Azoulay pointed out that the study’s findings are “consistent with the hypothesis that the risk may be highest in patients with hypercoagulable states, which provides insight on the possible biological mechanisms that may be at play in this association.”

For the study, researchers analyzed data from 70,766 patients aged 18 or over, who were diagnosed with AF from 1993 to 2008, using information from the UK Clinical Practice Research Datalink, the world's largest primary care database. Patients were followed for up to 16 years.

About 2% of patients suffered a stroke each year, totaling 5,519. During the first 30 days after starting warfarin, however, patients experienced a 71% increased risk of ischemic stroke when compared with patients taking no anticoagulant drugs. That 30-day risk increased to 245% (2.5-fold) during the first 30 days in patients with a history of ischemic strokes.

The risk, highest in the first week of use, peaked on the third day after starting warfarin with a 133% (2.3-fold) increased risk of stroke.

After 30 days, the risk of stroke among the warfarin users with a history of ischemic stroke dropped by about half.

Researchers hypothesized that the difference in the effects of warfarin may be that, while the drug blocks the activation of clotting factors II, VII, IX, and X, it also deactivates two other proteins, C and S, which are anticoagulants. Rapid depletion of protein C, in particular, might lead to a temporary hypercoagulable state.

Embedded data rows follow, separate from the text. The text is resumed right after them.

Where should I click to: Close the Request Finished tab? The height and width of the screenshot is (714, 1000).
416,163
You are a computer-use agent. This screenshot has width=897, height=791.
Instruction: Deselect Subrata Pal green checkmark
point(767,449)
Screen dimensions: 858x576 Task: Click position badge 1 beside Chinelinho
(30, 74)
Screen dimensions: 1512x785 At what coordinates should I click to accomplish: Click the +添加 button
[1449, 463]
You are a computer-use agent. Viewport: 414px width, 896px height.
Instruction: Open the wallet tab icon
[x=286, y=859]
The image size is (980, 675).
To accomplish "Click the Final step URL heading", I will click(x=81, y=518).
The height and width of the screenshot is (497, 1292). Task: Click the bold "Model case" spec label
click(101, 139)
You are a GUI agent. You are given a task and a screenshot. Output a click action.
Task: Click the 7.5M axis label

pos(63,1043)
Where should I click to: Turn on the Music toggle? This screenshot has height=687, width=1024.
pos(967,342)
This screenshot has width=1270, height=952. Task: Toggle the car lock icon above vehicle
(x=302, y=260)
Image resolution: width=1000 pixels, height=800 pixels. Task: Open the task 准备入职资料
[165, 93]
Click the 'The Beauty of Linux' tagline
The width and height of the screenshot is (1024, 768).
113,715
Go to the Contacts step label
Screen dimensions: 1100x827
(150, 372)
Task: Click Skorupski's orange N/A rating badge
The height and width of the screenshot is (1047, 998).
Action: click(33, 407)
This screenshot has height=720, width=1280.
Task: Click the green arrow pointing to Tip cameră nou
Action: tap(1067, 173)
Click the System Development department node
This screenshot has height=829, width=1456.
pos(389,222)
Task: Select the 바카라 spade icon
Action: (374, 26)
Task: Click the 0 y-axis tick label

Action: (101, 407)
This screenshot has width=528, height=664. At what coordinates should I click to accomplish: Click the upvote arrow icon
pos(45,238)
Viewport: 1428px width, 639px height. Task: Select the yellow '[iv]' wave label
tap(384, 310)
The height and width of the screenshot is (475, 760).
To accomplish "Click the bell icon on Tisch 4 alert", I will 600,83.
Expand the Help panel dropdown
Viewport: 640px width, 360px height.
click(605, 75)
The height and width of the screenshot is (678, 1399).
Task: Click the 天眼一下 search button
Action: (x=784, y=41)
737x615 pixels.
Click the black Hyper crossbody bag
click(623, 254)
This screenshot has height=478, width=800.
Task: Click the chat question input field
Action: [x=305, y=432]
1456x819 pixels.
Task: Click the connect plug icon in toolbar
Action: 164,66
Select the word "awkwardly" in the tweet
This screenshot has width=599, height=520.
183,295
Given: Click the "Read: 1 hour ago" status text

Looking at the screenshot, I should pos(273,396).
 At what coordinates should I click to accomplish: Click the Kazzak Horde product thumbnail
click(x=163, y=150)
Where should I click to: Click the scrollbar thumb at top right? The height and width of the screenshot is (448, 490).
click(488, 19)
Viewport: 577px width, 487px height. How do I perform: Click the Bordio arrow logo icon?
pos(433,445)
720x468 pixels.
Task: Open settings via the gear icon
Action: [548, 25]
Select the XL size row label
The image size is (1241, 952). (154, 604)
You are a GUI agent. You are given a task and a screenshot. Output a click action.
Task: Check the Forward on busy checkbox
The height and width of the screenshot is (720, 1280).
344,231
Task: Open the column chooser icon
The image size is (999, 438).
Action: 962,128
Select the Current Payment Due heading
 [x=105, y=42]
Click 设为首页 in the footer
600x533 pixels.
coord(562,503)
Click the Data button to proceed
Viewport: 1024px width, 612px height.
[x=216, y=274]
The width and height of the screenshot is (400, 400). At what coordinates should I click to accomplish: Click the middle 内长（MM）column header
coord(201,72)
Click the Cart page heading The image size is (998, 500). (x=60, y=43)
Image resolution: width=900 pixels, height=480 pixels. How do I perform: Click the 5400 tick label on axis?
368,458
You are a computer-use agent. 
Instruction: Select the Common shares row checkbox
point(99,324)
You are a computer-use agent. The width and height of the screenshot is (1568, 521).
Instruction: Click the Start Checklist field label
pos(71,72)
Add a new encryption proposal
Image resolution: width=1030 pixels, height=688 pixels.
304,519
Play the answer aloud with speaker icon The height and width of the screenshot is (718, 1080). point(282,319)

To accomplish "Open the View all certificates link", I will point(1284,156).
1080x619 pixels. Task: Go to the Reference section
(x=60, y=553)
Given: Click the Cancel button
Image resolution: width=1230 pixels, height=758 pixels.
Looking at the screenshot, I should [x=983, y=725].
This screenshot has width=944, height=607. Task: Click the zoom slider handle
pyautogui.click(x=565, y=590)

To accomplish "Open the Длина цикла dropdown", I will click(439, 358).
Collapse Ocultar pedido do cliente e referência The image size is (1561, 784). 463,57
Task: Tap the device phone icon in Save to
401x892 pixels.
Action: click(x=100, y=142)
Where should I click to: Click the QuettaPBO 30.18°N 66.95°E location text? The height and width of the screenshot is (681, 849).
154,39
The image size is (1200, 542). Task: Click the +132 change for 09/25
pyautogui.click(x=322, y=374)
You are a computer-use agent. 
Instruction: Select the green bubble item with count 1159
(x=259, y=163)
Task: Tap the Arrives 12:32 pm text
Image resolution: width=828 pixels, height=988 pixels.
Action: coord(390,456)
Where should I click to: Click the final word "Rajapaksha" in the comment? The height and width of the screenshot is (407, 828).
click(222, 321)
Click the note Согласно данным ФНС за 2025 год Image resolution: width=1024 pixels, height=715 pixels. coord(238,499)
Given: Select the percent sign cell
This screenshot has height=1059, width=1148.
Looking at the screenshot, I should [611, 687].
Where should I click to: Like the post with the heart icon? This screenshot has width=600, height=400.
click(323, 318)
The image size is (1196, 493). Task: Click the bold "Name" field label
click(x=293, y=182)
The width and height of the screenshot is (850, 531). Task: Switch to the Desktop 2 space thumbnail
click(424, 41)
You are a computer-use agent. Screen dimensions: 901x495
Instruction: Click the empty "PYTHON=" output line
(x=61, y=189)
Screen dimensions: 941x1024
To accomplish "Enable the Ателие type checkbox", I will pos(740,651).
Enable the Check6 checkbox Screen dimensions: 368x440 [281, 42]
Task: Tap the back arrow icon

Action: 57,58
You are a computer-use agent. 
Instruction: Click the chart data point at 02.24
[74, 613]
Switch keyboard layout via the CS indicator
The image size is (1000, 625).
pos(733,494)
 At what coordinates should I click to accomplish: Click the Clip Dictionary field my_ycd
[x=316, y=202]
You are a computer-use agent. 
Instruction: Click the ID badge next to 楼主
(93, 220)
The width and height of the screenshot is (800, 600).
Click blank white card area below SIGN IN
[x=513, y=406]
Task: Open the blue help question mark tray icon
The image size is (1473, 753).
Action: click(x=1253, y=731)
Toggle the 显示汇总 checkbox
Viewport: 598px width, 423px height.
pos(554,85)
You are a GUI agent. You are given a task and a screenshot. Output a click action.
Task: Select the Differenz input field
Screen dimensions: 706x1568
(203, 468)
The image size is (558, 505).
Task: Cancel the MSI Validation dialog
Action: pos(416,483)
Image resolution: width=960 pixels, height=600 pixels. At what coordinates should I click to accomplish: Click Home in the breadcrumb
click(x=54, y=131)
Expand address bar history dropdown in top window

“While these findings need to be confirmed in other settings, it would be imperative to also investigate whether the newer popular anticoagulants also carry this early risk,” said senior author Samy Suissa, PhD. In the meantime, he suggested “a bridging strategy using heparin—an injectable anticoagulant—at the initiation of warfarin treatment could be considered as a way to reduce the increased risk observed in the first 30 days of use.”